Word and element pointing entries:
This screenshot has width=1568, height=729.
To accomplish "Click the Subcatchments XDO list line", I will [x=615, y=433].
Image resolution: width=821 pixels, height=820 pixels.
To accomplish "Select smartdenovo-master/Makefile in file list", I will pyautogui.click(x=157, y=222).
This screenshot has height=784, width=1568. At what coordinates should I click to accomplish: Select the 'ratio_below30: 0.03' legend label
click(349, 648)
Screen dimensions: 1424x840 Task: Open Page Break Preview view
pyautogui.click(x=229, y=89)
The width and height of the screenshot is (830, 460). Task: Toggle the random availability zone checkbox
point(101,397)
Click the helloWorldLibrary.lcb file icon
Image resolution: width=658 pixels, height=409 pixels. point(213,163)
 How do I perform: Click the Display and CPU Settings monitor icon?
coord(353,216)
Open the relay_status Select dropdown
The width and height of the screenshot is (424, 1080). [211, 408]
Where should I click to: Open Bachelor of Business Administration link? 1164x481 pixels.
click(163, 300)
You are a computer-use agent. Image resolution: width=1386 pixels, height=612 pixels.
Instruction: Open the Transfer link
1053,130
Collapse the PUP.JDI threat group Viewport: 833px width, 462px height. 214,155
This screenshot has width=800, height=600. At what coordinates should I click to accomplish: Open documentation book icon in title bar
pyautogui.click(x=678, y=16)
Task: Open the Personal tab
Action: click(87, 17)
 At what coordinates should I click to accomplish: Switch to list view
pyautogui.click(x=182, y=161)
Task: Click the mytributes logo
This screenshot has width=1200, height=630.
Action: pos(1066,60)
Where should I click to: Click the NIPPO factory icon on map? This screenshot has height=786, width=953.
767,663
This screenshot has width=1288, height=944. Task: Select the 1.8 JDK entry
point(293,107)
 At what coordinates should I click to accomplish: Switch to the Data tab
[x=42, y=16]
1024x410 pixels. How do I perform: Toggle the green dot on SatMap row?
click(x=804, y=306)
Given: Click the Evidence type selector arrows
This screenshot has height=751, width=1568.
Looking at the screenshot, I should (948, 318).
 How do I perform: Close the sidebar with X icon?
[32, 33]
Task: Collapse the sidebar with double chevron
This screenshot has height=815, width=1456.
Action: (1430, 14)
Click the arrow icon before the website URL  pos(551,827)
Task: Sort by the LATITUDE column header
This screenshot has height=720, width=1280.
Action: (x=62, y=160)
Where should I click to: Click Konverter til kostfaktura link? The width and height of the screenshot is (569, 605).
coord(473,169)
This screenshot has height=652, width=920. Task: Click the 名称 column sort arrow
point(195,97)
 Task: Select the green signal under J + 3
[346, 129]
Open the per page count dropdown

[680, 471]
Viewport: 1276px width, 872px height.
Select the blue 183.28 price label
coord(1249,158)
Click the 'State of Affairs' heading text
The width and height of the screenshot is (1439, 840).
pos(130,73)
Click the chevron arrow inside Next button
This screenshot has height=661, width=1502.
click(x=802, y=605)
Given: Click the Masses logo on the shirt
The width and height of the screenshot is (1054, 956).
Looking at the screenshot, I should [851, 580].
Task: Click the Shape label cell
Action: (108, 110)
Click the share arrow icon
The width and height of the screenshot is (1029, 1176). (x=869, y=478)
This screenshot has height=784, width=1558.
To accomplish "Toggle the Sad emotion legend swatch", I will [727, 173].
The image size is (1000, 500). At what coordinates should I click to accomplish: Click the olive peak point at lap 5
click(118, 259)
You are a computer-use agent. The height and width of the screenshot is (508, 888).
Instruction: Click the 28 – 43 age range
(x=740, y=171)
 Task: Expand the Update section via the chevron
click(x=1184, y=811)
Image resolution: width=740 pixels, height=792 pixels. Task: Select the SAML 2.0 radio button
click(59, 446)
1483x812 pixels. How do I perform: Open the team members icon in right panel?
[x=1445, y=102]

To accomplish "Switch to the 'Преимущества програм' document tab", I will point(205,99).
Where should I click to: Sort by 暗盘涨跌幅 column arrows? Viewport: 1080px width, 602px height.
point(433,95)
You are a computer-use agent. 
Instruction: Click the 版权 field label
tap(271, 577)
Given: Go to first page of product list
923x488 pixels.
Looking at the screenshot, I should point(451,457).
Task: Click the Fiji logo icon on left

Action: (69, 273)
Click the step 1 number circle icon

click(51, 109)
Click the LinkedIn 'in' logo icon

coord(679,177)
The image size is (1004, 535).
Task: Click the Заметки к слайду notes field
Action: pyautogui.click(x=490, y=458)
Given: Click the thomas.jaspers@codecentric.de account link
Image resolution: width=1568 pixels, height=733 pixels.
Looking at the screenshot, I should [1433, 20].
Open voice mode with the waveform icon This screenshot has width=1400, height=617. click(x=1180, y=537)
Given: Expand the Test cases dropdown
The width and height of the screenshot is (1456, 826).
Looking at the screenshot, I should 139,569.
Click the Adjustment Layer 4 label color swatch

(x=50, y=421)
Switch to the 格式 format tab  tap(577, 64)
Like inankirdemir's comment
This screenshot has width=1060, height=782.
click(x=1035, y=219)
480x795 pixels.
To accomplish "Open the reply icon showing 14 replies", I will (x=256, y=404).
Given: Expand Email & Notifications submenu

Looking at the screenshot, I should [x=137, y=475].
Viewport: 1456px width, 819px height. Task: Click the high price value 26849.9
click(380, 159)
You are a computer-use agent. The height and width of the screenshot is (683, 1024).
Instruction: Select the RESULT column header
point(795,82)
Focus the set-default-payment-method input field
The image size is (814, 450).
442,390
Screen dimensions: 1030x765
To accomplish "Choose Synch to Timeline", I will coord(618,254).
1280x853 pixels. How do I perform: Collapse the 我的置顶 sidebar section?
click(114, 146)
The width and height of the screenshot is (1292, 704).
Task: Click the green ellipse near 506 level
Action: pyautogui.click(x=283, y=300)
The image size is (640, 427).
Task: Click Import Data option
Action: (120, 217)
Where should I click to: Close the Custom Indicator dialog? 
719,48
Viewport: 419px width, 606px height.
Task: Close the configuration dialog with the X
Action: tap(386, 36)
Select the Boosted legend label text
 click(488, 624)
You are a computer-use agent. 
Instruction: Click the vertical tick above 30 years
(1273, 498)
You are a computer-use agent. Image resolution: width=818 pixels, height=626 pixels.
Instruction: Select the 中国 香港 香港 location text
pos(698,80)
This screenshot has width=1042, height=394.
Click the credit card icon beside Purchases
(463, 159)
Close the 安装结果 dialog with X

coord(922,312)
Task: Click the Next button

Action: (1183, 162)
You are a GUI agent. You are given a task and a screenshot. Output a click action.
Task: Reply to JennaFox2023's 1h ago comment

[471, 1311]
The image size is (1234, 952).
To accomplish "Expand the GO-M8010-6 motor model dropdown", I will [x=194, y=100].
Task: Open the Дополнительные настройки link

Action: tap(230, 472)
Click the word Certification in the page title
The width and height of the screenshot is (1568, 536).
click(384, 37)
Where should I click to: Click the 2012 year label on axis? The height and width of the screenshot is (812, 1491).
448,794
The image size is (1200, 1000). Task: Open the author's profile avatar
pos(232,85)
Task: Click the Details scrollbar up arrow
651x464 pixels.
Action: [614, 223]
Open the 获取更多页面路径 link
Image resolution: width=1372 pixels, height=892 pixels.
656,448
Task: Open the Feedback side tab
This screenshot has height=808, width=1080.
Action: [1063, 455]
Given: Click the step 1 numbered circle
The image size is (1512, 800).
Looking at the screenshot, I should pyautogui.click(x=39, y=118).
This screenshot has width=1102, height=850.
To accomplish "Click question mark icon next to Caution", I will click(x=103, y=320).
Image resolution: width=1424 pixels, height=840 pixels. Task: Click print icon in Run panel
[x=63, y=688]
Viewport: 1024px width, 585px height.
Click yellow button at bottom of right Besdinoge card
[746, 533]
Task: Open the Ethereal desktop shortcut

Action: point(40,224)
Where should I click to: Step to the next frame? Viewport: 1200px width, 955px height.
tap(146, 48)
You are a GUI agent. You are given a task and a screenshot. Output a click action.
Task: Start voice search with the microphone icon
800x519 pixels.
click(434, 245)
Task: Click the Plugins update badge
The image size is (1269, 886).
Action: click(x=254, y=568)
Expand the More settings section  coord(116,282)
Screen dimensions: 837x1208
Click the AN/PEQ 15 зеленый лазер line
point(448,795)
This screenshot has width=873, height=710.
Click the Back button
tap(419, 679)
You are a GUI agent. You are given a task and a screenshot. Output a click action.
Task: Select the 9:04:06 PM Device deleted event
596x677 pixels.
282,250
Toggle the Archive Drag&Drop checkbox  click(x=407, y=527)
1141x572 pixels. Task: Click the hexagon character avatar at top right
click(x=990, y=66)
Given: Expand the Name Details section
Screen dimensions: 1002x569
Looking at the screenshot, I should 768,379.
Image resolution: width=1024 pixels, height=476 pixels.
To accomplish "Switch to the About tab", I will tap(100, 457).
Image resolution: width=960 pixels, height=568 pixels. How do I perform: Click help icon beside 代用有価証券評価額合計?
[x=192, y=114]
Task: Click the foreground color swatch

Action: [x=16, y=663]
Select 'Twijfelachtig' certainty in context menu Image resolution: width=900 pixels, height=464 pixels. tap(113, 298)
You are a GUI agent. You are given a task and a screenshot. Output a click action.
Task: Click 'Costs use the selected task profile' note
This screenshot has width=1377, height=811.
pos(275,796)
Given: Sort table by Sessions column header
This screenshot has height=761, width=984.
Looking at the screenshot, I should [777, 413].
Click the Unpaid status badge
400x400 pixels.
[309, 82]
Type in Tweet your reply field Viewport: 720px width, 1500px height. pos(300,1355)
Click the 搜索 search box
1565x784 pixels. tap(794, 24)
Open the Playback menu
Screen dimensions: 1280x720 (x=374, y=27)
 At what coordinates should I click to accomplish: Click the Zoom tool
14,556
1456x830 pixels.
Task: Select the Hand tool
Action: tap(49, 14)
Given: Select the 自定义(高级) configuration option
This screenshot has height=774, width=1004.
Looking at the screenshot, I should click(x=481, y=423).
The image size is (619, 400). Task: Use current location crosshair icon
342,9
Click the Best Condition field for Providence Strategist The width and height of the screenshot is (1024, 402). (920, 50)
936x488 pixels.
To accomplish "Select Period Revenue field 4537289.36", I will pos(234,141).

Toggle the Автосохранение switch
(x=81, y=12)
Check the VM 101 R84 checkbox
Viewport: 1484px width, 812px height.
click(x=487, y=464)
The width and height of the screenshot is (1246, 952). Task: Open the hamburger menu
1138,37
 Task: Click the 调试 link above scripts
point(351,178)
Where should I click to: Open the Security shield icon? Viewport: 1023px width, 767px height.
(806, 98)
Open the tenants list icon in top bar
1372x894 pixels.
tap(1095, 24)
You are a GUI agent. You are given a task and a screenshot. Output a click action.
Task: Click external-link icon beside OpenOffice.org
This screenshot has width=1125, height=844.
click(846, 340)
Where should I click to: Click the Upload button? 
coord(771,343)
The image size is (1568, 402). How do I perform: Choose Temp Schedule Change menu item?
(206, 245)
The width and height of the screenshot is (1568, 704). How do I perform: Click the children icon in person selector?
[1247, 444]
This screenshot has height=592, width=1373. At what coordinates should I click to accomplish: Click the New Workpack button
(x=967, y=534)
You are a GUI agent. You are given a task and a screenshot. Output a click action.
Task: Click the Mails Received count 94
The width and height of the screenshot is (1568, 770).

**Task instructions:**
Reproduce the lines from the one containing "Task: Click the 调试 link above scripts" through the one containing "tap(1095, 24)", keeping both of those end lines.

**Completed task:**
 Task: Click the 调试 link above scripts
point(351,178)
Where should I click to: Open the Security shield icon? Viewport: 1023px width, 767px height.
(806, 98)
Open the tenants list icon in top bar
1372x894 pixels.
tap(1095, 24)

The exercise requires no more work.